What are the limitations of this drainage area calculator?
Physical Assumptions
- Homogeneous Reservoir: Assumes uniform properties throughout
- Single Phase Flow: Doesn’t account for multiphase effects
- Radial Flow: Simplifies complex flow geometries
- Constant Properties: Ignores pressure-dependent changes
Operational Constraints
- Steady-State Conditions: Assumes constant production rate
- No Wellbore Storage: Ignores early-time wellbore effects
- Perfect Well Completion: Doesn’t account for skin damage
Geological Limitations
- No Faults: Assumes continuous reservoir
- Isotropic Permeability: Ignores directional permeability
- No Aquifer Support: Excludes water influx effects
When to Use Alternative Methods
| Scenario | Recommended Approach |
|---|---|
| Highly heterogeneous reservoirs | Numerical reservoir simulation |
| Complex well architectures (horizontal, multifrac) | Advanced analytical models or simulation |
| Strong aquifer support | Material balance with aquifer influx models |
| Multiphase flow (gas cap, water drive) | Compositional simulation |
| Unconventional reservoirs (shale, tight gas) | Dual-porosity or discrete fracture models |
For critical field development decisions, always validate calculator results with:
- Pressure transient analysis
- Production history matching
- Reservoir simulation studies
- Offset well interference tests
How can I validate the calculator results with field data?

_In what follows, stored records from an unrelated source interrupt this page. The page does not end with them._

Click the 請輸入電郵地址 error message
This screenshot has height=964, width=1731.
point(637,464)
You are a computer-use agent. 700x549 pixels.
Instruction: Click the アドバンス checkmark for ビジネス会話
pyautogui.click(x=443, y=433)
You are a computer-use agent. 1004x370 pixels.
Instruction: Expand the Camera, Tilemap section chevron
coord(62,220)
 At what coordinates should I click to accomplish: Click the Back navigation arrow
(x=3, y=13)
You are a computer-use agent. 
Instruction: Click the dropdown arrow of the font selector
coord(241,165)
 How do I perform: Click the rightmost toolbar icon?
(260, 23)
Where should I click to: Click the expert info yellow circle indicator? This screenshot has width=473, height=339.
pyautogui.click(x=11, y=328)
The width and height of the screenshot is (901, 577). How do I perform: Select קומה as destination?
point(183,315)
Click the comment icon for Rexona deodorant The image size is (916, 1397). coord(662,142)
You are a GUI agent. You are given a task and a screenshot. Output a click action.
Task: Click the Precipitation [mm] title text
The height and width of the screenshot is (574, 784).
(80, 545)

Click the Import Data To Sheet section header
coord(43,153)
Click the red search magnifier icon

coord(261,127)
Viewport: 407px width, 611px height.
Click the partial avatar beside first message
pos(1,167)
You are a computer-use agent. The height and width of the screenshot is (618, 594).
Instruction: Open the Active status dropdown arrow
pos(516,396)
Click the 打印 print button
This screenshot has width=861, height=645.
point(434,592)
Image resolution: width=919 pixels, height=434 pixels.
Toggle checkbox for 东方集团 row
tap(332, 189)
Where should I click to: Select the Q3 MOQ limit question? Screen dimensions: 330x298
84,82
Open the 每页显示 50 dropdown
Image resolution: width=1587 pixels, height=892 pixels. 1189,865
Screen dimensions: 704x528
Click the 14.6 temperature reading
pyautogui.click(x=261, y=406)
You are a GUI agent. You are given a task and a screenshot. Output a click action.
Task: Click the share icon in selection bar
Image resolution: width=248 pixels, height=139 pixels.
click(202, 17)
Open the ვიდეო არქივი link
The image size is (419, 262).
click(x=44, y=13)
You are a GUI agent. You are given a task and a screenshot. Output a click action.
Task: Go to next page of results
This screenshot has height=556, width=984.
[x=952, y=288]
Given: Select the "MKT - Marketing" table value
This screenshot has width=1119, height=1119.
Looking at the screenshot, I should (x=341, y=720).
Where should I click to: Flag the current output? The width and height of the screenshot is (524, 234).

Field validation is essential for reliable drainage area analysis. Use these proven methods:
Pressure Data Validation
-
Build-Up Tests:
- Conduct periodic pressure build-up surveys
- Compare calculated drainage area with radius of investigation
- Use Horner plot extrapolation to estimate average pressure
-
Interference Tests:
- Pulse testing between wells
- Analyze pressure response times
- Map drainage boundaries based on communication
-
Material Balance:
- Plot cumulative production vs. pressure
- Verify calculated pore volume matches slope
- Check for linear relationship indicating boundary-dominated flow
Production Data Validation
-
Decline Curve Analysis:
- Fit exponential decline to production data
- Compare calculated drainage area with decline curve parameters
- Use Arps’ decline curve equations for validation
-
Water-Oil Ratio Analysis:
- Track WOR trends for waterflood validation
- Compare with expected sweep patterns
-
Tracer Tests:
- Inject chemical tracers at injectors
- Monitor production wells for tracer breakthrough
- Map actual flow paths and drainage volumes
Geophysical Validation
-
4D Seismic:
- Compare time-lapse seismic surveys
- Identify pressure depletion zones
- Map fluid contact movements
-
Saturation Logs:
- Run pulsed neutron or resistivity logs
- Compare with expected saturation profiles
Validation Checklist
| Method | Frequency | Accuracy | Cost |
|---|---|---|---|
| Pressure Build-Up | Annual | High | $$ |
| Interference Testing | Biennial | Very High | $$$ |
| Material Balance | Quarterly | Medium-High | $ |
| Decline Curve Analysis | Monthly | Medium | $ |
| Tracer Tests | As needed | Very High | $$$$ |
| 4D Seismic | Every 3-5 years | High | $$$$$ |
Discrepancies >15% between calculated and validated drainage areas indicate potential reservoir complexity requiring advanced analysis.